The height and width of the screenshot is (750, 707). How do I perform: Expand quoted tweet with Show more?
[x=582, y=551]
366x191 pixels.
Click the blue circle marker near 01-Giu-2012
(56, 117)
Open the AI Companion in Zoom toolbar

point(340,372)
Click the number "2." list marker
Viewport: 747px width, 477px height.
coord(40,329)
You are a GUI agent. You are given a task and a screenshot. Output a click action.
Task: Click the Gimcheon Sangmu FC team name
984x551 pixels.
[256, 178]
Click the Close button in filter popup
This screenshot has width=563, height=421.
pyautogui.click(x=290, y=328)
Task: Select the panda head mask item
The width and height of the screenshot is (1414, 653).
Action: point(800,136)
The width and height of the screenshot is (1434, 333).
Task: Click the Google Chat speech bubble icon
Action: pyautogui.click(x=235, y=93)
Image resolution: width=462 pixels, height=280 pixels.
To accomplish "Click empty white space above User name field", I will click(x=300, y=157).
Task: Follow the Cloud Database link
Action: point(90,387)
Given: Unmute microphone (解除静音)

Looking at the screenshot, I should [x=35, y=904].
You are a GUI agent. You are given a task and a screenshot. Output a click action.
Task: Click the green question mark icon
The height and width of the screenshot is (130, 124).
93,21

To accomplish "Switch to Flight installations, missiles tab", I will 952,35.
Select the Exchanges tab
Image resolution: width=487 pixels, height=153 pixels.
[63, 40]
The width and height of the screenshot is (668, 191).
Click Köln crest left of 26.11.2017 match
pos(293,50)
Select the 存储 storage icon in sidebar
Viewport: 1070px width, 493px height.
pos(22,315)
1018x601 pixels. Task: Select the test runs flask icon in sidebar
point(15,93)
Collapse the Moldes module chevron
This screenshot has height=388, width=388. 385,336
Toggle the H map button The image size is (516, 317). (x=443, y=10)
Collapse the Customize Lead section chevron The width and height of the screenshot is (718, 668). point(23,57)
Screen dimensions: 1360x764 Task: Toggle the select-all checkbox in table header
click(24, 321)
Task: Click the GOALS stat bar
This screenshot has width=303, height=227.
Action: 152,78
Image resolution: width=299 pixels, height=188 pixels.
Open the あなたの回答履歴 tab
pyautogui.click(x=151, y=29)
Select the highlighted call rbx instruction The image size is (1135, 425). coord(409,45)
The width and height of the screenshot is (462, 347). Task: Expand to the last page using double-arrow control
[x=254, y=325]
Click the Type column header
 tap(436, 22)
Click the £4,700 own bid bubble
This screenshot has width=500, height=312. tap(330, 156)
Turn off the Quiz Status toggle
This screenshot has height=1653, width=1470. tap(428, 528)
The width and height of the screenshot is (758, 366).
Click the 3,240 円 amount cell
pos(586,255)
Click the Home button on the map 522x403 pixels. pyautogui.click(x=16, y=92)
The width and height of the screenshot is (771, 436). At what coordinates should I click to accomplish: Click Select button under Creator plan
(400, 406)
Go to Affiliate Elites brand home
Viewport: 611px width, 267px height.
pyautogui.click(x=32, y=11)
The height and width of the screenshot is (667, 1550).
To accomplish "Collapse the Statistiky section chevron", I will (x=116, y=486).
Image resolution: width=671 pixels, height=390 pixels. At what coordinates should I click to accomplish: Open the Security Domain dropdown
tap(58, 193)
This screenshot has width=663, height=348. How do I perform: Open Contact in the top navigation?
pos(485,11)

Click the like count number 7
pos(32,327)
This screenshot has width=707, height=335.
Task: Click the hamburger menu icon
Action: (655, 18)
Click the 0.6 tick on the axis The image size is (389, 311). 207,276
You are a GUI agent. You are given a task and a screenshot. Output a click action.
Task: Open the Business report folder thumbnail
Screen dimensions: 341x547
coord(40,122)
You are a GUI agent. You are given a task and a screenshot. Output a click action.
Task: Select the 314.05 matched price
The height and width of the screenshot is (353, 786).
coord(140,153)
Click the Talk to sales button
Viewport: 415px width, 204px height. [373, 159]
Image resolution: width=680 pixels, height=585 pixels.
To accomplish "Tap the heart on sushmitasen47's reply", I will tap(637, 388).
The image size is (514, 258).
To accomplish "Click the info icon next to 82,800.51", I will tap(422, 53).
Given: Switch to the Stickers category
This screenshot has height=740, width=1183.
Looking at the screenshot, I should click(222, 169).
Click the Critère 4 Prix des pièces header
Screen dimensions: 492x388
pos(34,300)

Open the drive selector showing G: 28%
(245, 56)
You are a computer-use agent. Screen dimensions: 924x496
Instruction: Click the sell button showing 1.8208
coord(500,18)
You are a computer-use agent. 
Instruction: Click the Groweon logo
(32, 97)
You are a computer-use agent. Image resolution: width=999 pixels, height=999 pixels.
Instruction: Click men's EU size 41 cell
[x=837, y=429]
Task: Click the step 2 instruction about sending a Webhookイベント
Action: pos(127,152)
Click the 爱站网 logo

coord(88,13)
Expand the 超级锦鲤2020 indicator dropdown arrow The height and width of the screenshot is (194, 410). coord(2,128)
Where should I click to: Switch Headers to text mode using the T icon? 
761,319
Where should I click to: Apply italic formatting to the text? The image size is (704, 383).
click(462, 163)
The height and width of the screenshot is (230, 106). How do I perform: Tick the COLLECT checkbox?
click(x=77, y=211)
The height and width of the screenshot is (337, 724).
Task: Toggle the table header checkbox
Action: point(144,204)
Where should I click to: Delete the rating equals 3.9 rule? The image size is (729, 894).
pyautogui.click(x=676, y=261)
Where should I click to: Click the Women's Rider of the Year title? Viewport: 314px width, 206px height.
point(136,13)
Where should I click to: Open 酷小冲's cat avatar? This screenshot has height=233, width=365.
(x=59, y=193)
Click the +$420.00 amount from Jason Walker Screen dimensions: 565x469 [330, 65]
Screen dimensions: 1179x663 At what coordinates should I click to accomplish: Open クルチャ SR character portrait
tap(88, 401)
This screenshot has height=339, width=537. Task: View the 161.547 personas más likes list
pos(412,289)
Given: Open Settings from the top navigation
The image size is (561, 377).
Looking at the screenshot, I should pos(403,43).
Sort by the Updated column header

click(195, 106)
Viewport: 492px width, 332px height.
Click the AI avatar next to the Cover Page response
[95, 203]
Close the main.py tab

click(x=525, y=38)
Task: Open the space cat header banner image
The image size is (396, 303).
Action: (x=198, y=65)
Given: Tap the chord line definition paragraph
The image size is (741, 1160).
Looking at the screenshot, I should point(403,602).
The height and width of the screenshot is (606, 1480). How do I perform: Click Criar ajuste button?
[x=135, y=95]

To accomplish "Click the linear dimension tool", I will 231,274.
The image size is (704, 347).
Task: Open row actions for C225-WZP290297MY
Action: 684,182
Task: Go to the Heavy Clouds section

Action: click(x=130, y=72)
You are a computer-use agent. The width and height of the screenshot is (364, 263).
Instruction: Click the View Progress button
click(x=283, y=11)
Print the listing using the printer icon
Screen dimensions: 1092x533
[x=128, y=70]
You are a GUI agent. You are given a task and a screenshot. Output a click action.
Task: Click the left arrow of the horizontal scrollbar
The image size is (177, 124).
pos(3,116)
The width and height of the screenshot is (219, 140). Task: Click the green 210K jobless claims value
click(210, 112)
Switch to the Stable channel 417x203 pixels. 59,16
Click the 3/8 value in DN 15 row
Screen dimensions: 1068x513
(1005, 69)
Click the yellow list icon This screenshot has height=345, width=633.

######

Transcribe the whole listing word for word.

The height and width of the screenshot is (750, 707). How do I perform: Expand quoted tweet with Show more?
[x=582, y=551]
366x191 pixels.
Click the blue circle marker near 01-Giu-2012
(56, 117)
Open the AI Companion in Zoom toolbar

point(340,372)
Click the number "2." list marker
Viewport: 747px width, 477px height.
coord(40,329)
You are a GUI agent. You are given a task and a screenshot. Output a click action.
Task: Click the Gimcheon Sangmu FC team name
984x551 pixels.
[256, 178]
Click the Close button in filter popup
This screenshot has width=563, height=421.
pyautogui.click(x=290, y=328)
Task: Select the panda head mask item
The width and height of the screenshot is (1414, 653).
Action: point(800,136)
The width and height of the screenshot is (1434, 333).
Task: Click the Google Chat speech bubble icon
Action: pyautogui.click(x=235, y=93)
Image resolution: width=462 pixels, height=280 pixels.
To accomplish "Click empty white space above User name field", I will click(x=300, y=157).
Task: Follow the Cloud Database link
Action: point(90,387)
Given: Unmute microphone (解除静音)

Looking at the screenshot, I should [x=35, y=904].
You are a GUI agent. You are given a task and a screenshot. Output a click action.
Task: Click the green question mark icon
The height and width of the screenshot is (130, 124).
93,21

To accomplish "Switch to Flight installations, missiles tab", I will 952,35.
Select the Exchanges tab
Image resolution: width=487 pixels, height=153 pixels.
[63, 40]
The width and height of the screenshot is (668, 191).
Click Köln crest left of 26.11.2017 match
pos(293,50)
Select the 存储 storage icon in sidebar
Viewport: 1070px width, 493px height.
pos(22,315)
1018x601 pixels. Task: Select the test runs flask icon in sidebar
point(15,93)
Collapse the Moldes module chevron
This screenshot has height=388, width=388. 385,336
Toggle the H map button The image size is (516, 317). (x=443, y=10)
Collapse the Customize Lead section chevron The width and height of the screenshot is (718, 668). point(23,57)
Screen dimensions: 1360x764 Task: Toggle the select-all checkbox in table header
click(24, 321)
Task: Click the GOALS stat bar
This screenshot has width=303, height=227.
Action: 152,78
Image resolution: width=299 pixels, height=188 pixels.
Open the あなたの回答履歴 tab
pyautogui.click(x=151, y=29)
Select the highlighted call rbx instruction The image size is (1135, 425). coord(409,45)
The width and height of the screenshot is (462, 347). Task: Expand to the last page using double-arrow control
[x=254, y=325]
Click the Type column header
 tap(436, 22)
Click the £4,700 own bid bubble
This screenshot has width=500, height=312. tap(330, 156)
Turn off the Quiz Status toggle
This screenshot has height=1653, width=1470. tap(428, 528)
The width and height of the screenshot is (758, 366).
Click the 3,240 円 amount cell
pos(586,255)
Click the Home button on the map 522x403 pixels. pyautogui.click(x=16, y=92)
The width and height of the screenshot is (771, 436). At what coordinates should I click to accomplish: Click Select button under Creator plan
(400, 406)
Go to Affiliate Elites brand home
Viewport: 611px width, 267px height.
pyautogui.click(x=32, y=11)
The height and width of the screenshot is (667, 1550).
To accomplish "Collapse the Statistiky section chevron", I will (x=116, y=486).
Image resolution: width=671 pixels, height=390 pixels. At what coordinates should I click to accomplish: Open the Security Domain dropdown
tap(58, 193)
This screenshot has width=663, height=348. How do I perform: Open Contact in the top navigation?
pos(485,11)

Click the like count number 7
pos(32,327)
This screenshot has width=707, height=335.
Task: Click the hamburger menu icon
Action: (655, 18)
Click the 0.6 tick on the axis The image size is (389, 311). 207,276
You are a GUI agent. You are given a task and a screenshot. Output a click action.
Task: Open the Business report folder thumbnail
Screen dimensions: 341x547
coord(40,122)
You are a GUI agent. You are given a task and a screenshot. Output a click action.
Task: Select the 314.05 matched price
The height and width of the screenshot is (353, 786).
coord(140,153)
Click the Talk to sales button
Viewport: 415px width, 204px height. [373, 159]
Image resolution: width=680 pixels, height=585 pixels.
To accomplish "Tap the heart on sushmitasen47's reply", I will tap(637, 388).
The image size is (514, 258).
To accomplish "Click the info icon next to 82,800.51", I will tap(422, 53).
Given: Switch to the Stickers category
This screenshot has height=740, width=1183.
Looking at the screenshot, I should click(222, 169).
Click the Critère 4 Prix des pièces header
Screen dimensions: 492x388
pos(34,300)

Open the drive selector showing G: 28%
(245, 56)
You are a computer-use agent. Screen dimensions: 924x496
Instruction: Click the sell button showing 1.8208
coord(500,18)
You are a computer-use agent. 
Instruction: Click the Groweon logo
(32, 97)
You are a computer-use agent. Image resolution: width=999 pixels, height=999 pixels.
Instruction: Click men's EU size 41 cell
[x=837, y=429]
Task: Click the step 2 instruction about sending a Webhookイベント
Action: pos(127,152)
Click the 爱站网 logo

coord(88,13)
Expand the 超级锦鲤2020 indicator dropdown arrow The height and width of the screenshot is (194, 410). coord(2,128)
Where should I click to: Switch Headers to text mode using the T icon? 
761,319
Where should I click to: Apply italic formatting to the text? The image size is (704, 383).
click(462, 163)
The height and width of the screenshot is (230, 106). How do I perform: Tick the COLLECT checkbox?
click(x=77, y=211)
The height and width of the screenshot is (337, 724).
Task: Toggle the table header checkbox
Action: point(144,204)
Where should I click to: Delete the rating equals 3.9 rule? The image size is (729, 894).
pyautogui.click(x=676, y=261)
Where should I click to: Click the Women's Rider of the Year title? Viewport: 314px width, 206px height.
point(136,13)
Where should I click to: Open 酷小冲's cat avatar? This screenshot has height=233, width=365.
(x=59, y=193)
Click the +$420.00 amount from Jason Walker Screen dimensions: 565x469 [330, 65]
Screen dimensions: 1179x663 At what coordinates should I click to accomplish: Open クルチャ SR character portrait
tap(88, 401)
This screenshot has height=339, width=537. Task: View the 161.547 personas más likes list
pos(412,289)
Given: Open Settings from the top navigation
The image size is (561, 377).
Looking at the screenshot, I should pos(403,43).
Sort by the Updated column header

click(195, 106)
Viewport: 492px width, 332px height.
Click the AI avatar next to the Cover Page response
[95, 203]
Close the main.py tab

click(x=525, y=38)
Task: Open the space cat header banner image
The image size is (396, 303).
Action: (x=198, y=65)
Given: Tap the chord line definition paragraph
The image size is (741, 1160).
Looking at the screenshot, I should point(403,602).
The height and width of the screenshot is (606, 1480). How do I perform: Click Criar ajuste button?
[x=135, y=95]

To accomplish "Click the linear dimension tool", I will 231,274.
The image size is (704, 347).
Task: Open row actions for C225-WZP290297MY
Action: 684,182
Task: Go to the Heavy Clouds section

Action: click(x=130, y=72)
You are a computer-use agent. The width and height of the screenshot is (364, 263).
Instruction: Click the View Progress button
click(x=283, y=11)
Print the listing using the printer icon
Screen dimensions: 1092x533
[x=128, y=70]
You are a GUI agent. You are given a task and a screenshot. Output a click action.
Task: Click the left arrow of the horizontal scrollbar
The image size is (177, 124).
pos(3,116)
The width and height of the screenshot is (219, 140). Task: Click the green 210K jobless claims value
click(210, 112)
Switch to the Stable channel 417x203 pixels. 59,16
Click the 3/8 value in DN 15 row
Screen dimensions: 1068x513
(1005, 69)
Click the yellow list icon This screenshot has height=345, width=633.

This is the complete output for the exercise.